Dropout randomly sets a fraction of input units to 0 during training, which:
- Prevents co-adaptation of neurons
- Acts as an ensemble of multiple networks
- Reduces overfitting on the training data

**Our Implementation:**
- Dropout rate: 0.3 (30% of neurons dropped)
- Applied after each LSTM layer
- Only active during training (disabled during inference)

#### Why Dropout is Important for This Problem:
1. **High-dimensional input**: 52 sensors can lead to overfitting
2. **Class imbalance**: Model might memorize minority class examples
3. **Limited BROKEN samples**: Only 7 samples make overfitting very likely

In [None]:
# Import TensorFlow and model builder
import tensorflow as tf
from model_builder import build_model, compile_model, get_model_summary

print(f"TensorFlow version: {tf.__version__}")
print(f"GPU available: {len(tf.config.list_physical_devices('GPU')) > 0}")

In [None]:
# Define model configuration
MODEL_CONFIG = {
    'seq_length': 60,           # Number of time steps
    'n_features': 52,           # Number of sensor features
    'lstm_units': [128, 64],    # Units in each LSTM layer
    'dropout_rate': 0.3,        # Dropout rate for regularization
    'n_classes': 3,             # NORMAL, RECOVERING, BROKEN
}

TRAINING_CONFIG = {
    'learning_rate': 0.001,
    'loss': 'focal',            # Use focal loss for imbalanced data
    'focal_loss_gamma': 2.0,
    'clipnorm': 1.0,            # Gradient clipping
}

print("Model Configuration:")
for key, value in MODEL_CONFIG.items():
    print(f"  {key}: {value}")

print("\nTraining Configuration:")
for key, value in TRAINING_CONFIG.items():
    print(f"  {key}: {value}")

In [None]:
# Build the LSTM model
model = build_model(
    seq_length=MODEL_CONFIG['seq_length'],
    n_features=MODEL_CONFIG['n_features'],
    lstm_units=MODEL_CONFIG['lstm_units'],
    dropout_rate=MODEL_CONFIG['dropout_rate'],
    n_classes=MODEL_CONFIG['n_classes']
)

print("Model built successfully!")
print("\n" + "=" * 70)
print("MODEL ARCHITECTURE SUMMARY")
print("=" * 70)
model.summary()

In [None]:
# Compile the model with focal loss and gradient clipping
# First, compute alpha values from class weights for focal loss
alpha_values = compute_alpha_from_weights(class_weights, n_classes=3)
print(f"Focal loss alpha values: {alpha_values}")

model = compile_model(
    model=model,
    learning_rate=TRAINING_CONFIG['learning_rate'],
    loss=TRAINING_CONFIG['loss'],
    focal_loss_gamma=TRAINING_CONFIG['focal_loss_gamma'],
    focal_loss_alpha=alpha_values,
    clipnorm=TRAINING_CONFIG['clipnorm']
)

print("\nModel compiled successfully!")
print(f"  Optimizer: Adam (lr={TRAINING_CONFIG['learning_rate']}, clipnorm={TRAINING_CONFIG['clipnorm']})")
print(f"  Loss: Focal Loss (gamma={TRAINING_CONFIG['focal_loss_gamma']})")
print(f"  Metrics: accuracy")

In [None]:
# Verify model output with a sample input
import numpy as np

# Create a sample input batch
sample_input = np.random.randn(2, MODEL_CONFIG['seq_length'], MODEL_CONFIG['n_features']).astype(np.float32)

# Get predictions
sample_output = model.predict(sample_input, verbose=0)

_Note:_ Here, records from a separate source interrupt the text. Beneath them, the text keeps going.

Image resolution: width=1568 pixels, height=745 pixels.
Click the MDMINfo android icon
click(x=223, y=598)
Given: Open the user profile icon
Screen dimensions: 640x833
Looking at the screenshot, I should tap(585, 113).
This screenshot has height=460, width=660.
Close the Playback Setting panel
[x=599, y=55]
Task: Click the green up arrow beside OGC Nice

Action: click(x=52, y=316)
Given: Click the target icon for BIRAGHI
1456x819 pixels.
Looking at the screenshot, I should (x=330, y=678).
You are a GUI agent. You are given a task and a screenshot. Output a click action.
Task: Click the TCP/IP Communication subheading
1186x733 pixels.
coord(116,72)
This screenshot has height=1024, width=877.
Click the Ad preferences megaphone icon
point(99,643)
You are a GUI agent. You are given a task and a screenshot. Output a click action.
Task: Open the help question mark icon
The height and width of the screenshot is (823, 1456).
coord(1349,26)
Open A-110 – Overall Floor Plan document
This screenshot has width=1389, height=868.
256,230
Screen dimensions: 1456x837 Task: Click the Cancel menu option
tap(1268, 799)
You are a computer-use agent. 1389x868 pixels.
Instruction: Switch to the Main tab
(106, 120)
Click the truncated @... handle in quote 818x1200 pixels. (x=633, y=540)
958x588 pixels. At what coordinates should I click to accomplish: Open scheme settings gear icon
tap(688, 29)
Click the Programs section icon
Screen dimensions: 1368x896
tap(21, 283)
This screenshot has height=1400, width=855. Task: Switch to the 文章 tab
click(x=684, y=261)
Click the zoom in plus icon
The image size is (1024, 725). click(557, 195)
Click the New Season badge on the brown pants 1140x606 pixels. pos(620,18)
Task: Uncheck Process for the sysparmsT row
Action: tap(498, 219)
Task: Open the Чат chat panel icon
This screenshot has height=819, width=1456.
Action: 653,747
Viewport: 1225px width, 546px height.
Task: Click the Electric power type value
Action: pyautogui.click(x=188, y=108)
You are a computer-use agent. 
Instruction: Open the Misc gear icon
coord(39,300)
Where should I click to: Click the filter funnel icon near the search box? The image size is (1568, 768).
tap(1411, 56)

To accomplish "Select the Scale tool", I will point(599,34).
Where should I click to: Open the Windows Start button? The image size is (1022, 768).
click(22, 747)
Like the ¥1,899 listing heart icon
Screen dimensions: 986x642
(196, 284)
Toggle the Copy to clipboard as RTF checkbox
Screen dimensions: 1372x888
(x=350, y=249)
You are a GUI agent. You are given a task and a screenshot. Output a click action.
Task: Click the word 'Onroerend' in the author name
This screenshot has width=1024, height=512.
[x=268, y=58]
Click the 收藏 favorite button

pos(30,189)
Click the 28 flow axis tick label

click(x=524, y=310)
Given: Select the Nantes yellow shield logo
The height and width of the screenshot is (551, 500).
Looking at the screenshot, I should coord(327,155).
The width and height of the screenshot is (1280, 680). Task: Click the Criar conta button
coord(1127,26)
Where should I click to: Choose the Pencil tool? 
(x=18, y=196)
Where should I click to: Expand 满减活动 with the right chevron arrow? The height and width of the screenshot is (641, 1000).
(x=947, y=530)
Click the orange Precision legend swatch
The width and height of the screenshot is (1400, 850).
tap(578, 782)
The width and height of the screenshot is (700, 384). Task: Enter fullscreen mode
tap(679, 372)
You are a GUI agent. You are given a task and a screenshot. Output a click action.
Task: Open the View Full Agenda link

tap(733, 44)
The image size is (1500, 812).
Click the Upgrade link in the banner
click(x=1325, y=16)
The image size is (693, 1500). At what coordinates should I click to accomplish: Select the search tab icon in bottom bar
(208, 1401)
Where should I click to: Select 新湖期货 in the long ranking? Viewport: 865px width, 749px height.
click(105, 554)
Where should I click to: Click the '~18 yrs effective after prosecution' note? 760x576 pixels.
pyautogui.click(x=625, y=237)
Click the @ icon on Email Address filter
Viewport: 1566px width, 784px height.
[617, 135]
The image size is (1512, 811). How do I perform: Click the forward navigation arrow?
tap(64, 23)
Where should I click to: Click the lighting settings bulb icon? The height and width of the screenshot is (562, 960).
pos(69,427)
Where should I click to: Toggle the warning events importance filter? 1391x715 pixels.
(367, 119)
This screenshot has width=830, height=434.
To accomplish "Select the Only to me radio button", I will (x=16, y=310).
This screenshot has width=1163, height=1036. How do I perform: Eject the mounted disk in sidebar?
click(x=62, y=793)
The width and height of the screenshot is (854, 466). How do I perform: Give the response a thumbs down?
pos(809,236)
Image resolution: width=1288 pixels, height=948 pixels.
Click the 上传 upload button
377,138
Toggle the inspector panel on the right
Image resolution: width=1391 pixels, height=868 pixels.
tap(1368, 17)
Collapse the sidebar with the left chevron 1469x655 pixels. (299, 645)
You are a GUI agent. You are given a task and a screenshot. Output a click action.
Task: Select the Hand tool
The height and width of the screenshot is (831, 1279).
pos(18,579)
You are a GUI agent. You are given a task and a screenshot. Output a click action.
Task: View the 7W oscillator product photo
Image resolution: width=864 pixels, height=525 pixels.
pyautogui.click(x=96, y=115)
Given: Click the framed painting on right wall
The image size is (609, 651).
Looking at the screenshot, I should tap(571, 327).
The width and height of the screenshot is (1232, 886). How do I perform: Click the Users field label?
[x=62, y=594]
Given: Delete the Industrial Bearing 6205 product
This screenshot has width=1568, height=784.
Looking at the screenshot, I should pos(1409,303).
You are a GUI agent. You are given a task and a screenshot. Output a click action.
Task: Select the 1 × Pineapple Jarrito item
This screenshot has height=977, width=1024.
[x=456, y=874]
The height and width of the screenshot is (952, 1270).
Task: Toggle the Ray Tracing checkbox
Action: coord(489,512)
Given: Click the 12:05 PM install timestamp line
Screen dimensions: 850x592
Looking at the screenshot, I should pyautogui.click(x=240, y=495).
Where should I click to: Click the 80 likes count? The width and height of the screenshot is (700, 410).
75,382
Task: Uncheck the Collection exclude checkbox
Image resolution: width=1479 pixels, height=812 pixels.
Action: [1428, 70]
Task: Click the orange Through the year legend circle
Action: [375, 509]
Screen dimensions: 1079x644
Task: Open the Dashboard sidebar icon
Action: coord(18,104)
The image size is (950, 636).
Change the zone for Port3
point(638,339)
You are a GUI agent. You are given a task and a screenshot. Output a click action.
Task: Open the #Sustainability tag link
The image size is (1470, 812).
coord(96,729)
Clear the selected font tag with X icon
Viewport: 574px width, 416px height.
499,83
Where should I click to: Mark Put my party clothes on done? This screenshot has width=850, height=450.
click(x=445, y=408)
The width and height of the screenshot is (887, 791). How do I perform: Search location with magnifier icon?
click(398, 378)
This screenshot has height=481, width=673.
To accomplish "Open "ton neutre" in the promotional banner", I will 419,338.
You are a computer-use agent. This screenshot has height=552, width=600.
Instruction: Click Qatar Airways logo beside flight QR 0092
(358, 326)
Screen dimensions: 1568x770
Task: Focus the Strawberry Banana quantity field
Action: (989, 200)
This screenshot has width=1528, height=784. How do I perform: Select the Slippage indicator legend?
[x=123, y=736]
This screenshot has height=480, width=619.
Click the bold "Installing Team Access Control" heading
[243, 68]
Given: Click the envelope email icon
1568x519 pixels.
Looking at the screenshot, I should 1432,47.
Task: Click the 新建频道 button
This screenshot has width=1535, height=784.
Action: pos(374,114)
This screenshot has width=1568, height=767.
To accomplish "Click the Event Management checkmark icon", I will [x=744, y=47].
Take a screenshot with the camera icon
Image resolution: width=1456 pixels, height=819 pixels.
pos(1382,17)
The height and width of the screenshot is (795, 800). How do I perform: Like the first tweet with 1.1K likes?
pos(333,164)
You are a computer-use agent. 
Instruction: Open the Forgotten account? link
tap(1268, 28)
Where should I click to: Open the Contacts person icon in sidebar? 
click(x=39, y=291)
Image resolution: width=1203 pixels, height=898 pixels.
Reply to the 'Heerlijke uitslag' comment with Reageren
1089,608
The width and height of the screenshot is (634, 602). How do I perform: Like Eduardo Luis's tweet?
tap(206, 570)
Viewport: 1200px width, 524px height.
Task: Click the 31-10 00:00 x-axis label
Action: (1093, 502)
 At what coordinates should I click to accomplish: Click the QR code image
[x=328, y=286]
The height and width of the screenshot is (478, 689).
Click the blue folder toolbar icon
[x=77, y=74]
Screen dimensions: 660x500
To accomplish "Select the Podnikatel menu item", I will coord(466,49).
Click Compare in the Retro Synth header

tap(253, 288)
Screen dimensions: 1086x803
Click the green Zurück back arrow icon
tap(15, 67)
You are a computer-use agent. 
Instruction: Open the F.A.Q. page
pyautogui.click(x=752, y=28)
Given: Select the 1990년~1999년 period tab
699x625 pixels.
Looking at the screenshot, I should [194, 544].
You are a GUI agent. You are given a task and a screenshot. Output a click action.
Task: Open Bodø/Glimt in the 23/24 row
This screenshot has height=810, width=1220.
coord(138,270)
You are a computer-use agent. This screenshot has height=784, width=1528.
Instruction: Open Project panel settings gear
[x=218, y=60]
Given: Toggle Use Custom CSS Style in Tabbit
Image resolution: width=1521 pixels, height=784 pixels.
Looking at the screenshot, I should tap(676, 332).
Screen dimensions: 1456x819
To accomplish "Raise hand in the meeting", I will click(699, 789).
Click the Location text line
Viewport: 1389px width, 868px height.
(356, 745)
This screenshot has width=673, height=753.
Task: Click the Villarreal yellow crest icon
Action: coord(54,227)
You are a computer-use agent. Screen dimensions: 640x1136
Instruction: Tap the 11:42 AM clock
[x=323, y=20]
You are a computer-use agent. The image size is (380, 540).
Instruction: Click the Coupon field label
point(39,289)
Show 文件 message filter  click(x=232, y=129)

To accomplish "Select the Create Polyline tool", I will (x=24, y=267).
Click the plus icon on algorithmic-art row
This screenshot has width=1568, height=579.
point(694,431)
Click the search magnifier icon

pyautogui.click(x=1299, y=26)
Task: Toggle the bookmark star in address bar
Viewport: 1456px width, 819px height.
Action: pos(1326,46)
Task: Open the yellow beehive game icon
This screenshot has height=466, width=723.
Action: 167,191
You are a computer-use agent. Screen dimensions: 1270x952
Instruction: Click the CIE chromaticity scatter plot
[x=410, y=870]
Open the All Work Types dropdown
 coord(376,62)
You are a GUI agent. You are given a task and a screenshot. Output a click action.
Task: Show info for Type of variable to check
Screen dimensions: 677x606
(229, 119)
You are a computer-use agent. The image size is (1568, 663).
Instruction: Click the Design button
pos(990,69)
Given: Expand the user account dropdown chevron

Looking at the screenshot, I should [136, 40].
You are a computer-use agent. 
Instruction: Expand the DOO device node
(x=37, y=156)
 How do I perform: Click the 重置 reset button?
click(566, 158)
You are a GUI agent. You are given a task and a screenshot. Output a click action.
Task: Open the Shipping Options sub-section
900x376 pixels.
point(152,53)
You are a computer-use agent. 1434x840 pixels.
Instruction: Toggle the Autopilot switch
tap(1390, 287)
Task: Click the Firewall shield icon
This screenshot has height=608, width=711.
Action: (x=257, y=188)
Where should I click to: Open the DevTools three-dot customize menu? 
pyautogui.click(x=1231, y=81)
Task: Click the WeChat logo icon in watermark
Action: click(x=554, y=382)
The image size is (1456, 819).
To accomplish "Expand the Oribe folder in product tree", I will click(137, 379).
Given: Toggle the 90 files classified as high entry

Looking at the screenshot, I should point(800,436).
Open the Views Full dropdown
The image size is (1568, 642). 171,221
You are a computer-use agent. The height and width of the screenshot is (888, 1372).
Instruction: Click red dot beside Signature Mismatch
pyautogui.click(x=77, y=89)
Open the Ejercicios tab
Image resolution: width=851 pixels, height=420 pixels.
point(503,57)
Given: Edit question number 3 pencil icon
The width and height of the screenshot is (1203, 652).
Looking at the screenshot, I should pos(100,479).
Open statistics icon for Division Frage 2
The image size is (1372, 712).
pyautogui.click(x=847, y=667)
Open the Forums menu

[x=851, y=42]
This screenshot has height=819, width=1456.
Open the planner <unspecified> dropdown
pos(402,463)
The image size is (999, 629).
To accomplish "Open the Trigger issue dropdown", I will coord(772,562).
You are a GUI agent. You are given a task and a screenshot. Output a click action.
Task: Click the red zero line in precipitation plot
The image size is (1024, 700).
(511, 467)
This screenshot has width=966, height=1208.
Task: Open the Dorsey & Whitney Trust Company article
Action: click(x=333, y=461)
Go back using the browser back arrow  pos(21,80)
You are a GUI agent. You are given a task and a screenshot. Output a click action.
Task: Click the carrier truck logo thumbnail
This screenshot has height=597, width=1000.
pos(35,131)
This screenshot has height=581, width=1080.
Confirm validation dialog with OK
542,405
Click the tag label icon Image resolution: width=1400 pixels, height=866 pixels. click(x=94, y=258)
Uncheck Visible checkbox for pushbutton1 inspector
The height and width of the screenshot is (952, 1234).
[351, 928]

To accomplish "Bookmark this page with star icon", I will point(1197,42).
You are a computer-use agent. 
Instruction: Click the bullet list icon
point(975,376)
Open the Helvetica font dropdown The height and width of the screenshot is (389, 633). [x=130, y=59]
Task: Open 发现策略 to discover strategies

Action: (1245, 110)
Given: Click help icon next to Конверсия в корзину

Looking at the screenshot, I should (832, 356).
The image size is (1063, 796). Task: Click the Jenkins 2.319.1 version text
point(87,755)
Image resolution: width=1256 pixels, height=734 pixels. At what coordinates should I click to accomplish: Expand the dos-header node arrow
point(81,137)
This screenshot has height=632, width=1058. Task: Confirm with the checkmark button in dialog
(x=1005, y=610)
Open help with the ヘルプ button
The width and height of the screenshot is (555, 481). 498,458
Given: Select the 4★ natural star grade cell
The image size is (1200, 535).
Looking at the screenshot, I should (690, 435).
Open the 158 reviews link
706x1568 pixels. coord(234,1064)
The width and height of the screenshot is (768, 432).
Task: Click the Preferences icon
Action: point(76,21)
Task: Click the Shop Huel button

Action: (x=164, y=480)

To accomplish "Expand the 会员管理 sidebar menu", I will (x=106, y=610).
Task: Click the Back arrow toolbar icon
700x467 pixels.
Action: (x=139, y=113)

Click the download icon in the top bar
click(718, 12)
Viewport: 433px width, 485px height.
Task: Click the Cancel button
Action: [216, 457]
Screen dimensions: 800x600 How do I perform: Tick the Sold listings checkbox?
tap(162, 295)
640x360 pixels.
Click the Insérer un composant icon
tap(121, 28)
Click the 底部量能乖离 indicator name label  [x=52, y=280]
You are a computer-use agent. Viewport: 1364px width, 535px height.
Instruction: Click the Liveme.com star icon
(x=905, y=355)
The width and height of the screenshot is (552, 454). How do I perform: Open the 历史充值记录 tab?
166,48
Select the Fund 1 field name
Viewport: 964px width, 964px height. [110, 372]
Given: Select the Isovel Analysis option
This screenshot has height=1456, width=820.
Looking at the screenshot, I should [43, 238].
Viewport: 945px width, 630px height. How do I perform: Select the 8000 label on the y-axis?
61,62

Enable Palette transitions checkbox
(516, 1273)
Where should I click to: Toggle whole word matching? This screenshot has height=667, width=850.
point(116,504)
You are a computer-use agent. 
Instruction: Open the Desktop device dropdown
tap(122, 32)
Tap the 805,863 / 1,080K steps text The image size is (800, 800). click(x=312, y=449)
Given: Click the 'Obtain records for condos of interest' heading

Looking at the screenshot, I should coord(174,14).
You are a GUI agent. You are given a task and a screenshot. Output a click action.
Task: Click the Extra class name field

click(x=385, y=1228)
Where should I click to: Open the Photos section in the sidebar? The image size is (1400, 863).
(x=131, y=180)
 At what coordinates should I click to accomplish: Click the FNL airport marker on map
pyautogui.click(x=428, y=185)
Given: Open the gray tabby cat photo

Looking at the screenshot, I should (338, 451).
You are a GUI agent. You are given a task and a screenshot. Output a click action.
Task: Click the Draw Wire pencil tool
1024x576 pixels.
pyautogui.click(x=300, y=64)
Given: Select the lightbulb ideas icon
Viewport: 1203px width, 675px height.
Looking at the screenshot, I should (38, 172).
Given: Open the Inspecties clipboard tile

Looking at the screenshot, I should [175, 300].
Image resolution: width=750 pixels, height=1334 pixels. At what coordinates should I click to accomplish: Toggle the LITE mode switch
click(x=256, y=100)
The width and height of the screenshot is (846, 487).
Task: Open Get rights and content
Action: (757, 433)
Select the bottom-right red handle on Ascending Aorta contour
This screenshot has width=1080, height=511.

print("Model Output Verification:")
print(f"  Input shape: {sample_input.shape}")
print(f"  Output shape: {sample_output.shape}")
print(f"  Output (probabilities):")
for i, probs in enumerate(sample_output):
    print(f"    Sample {i+1}: NORMAL={probs[0]:.4f}, RECOVERING={probs[1]:.4f}, BROKEN={probs[2]:.4f}")
    print(f"             Sum={probs.sum():.6f} (should be ~1.0)")

### 5.5 Model Architecture Summary

**Total Parameters:** ~144,259
- LSTM Layer 1: 92,672 parameters
- LSTM Layer 2: 49,408 parameters  
- Dense Layer: 2,080 parameters
- Output Layer: 99 parameters

**Key Design Decisions:**

1. **Stacked LSTM Layers**: Two LSTM layers allow the model to learn hierarchical temporal features - the first layer captures low-level patterns, the second captures higher-level abstractions.

2. **Decreasing Units**: 128 → 64 units creates a bottleneck that forces the model to learn compressed representations.

3. **Dropout After Each LSTM**: Prevents overfitting by randomly dropping connections during training.

4. **Softmax Output**: Produces valid probability distributions that sum to 1.0, enabling confidence-based predictions.

5. **Focal Loss**: Addresses extreme class imbalance by focusing on hard-to-classify examples.

6. **Gradient Clipping**: Prevents exploding gradients common in RNN training.